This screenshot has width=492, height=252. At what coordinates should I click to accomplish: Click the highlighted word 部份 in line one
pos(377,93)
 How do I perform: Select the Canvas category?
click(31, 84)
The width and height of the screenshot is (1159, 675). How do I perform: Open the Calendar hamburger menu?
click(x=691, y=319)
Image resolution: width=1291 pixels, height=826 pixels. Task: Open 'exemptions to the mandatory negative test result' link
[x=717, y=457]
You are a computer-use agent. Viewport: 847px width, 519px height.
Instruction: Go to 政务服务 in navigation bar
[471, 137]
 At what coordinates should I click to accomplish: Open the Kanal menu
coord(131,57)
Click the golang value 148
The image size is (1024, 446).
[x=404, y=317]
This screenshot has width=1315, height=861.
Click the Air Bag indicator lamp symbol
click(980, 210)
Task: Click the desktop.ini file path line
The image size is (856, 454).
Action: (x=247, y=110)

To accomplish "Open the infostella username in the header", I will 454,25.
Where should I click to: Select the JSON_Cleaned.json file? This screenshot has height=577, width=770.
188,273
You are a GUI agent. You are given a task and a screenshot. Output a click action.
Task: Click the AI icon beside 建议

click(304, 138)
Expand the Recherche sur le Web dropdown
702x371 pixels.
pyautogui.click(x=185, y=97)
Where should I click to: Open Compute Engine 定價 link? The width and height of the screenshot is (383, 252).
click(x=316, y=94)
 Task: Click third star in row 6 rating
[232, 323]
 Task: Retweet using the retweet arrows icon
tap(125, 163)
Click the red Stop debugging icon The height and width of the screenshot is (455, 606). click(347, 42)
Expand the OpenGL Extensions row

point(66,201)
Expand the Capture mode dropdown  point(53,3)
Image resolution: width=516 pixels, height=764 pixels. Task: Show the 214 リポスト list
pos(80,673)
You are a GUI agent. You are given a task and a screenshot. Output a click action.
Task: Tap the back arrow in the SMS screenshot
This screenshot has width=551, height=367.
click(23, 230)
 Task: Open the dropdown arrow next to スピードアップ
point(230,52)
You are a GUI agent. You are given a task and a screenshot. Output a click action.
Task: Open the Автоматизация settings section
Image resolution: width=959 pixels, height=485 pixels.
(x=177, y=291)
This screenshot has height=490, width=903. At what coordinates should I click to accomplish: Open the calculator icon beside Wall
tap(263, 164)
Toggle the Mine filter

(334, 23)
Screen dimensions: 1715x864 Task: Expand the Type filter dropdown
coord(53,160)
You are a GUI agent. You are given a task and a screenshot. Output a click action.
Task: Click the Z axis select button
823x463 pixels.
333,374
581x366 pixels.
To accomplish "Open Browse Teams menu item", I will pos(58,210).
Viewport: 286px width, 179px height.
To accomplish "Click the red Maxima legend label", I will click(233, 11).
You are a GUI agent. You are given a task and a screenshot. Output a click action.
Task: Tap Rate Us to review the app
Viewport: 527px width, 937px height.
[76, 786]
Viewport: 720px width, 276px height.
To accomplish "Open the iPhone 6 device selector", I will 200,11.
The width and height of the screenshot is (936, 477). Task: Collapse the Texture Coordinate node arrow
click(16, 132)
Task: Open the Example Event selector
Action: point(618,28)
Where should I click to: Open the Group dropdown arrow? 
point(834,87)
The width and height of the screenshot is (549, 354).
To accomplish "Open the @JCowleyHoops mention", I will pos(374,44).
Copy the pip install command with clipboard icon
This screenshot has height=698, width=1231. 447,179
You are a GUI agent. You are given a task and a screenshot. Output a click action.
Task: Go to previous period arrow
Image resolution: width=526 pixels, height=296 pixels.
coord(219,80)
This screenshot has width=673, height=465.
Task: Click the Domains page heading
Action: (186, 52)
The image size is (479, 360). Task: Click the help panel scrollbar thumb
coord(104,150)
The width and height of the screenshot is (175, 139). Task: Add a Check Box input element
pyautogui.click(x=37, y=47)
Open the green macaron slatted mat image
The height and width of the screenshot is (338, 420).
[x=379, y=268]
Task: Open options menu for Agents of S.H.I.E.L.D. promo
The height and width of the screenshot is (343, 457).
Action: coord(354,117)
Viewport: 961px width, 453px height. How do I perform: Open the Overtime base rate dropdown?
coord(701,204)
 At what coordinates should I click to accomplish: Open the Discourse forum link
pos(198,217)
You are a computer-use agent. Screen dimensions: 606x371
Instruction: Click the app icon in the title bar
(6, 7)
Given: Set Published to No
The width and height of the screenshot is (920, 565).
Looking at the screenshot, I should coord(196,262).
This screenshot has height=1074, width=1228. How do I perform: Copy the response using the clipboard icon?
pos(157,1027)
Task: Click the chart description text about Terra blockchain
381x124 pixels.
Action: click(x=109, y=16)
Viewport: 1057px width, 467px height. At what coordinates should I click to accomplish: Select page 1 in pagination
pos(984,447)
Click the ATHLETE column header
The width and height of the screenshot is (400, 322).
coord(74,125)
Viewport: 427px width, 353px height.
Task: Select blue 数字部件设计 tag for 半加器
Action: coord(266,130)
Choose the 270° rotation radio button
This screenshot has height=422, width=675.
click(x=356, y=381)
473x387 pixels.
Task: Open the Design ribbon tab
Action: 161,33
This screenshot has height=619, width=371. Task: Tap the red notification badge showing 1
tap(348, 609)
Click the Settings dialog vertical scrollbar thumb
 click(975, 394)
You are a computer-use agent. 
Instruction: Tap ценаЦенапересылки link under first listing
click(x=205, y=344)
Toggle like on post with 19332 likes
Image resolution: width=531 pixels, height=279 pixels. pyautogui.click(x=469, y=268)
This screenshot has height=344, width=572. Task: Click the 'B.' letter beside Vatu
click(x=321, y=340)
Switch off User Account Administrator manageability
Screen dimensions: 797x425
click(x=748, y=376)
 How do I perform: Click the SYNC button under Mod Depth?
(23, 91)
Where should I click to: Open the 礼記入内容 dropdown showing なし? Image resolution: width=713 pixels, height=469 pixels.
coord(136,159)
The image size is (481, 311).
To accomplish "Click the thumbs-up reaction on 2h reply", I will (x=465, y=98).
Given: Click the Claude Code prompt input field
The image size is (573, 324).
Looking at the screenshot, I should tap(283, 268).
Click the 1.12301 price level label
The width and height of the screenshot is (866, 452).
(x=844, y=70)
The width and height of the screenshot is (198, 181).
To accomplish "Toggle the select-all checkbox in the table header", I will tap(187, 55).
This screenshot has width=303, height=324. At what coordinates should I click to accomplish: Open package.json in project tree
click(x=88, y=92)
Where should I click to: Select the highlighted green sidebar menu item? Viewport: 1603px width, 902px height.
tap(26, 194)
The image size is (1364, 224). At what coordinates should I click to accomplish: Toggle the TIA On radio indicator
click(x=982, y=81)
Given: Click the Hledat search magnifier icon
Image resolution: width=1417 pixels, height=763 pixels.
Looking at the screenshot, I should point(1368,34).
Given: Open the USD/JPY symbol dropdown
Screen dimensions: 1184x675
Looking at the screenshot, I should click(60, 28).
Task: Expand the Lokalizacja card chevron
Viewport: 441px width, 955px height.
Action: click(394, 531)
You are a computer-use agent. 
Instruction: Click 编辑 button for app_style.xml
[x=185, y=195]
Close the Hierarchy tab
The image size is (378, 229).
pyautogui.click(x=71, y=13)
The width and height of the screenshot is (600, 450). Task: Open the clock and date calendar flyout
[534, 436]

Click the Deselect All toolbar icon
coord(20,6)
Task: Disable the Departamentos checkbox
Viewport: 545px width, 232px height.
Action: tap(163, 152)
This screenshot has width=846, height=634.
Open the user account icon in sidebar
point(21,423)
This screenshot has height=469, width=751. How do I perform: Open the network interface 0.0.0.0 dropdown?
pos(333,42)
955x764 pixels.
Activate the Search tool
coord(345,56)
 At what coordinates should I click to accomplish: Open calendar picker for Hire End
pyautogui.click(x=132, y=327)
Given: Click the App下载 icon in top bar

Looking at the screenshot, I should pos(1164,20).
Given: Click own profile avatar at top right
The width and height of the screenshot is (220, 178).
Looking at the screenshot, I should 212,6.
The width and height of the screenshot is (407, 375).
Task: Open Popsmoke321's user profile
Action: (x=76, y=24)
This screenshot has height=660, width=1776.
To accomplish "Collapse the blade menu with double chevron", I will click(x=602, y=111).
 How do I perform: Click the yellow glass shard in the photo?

+ + + + + + +

» Prompt:
Copy each line of the listing that carries the string "chevron".

» Answer section:
Task: Expand the Lokalizacja card chevron
To accomplish "Collapse the blade menu with double chevron", I will click(x=602, y=111).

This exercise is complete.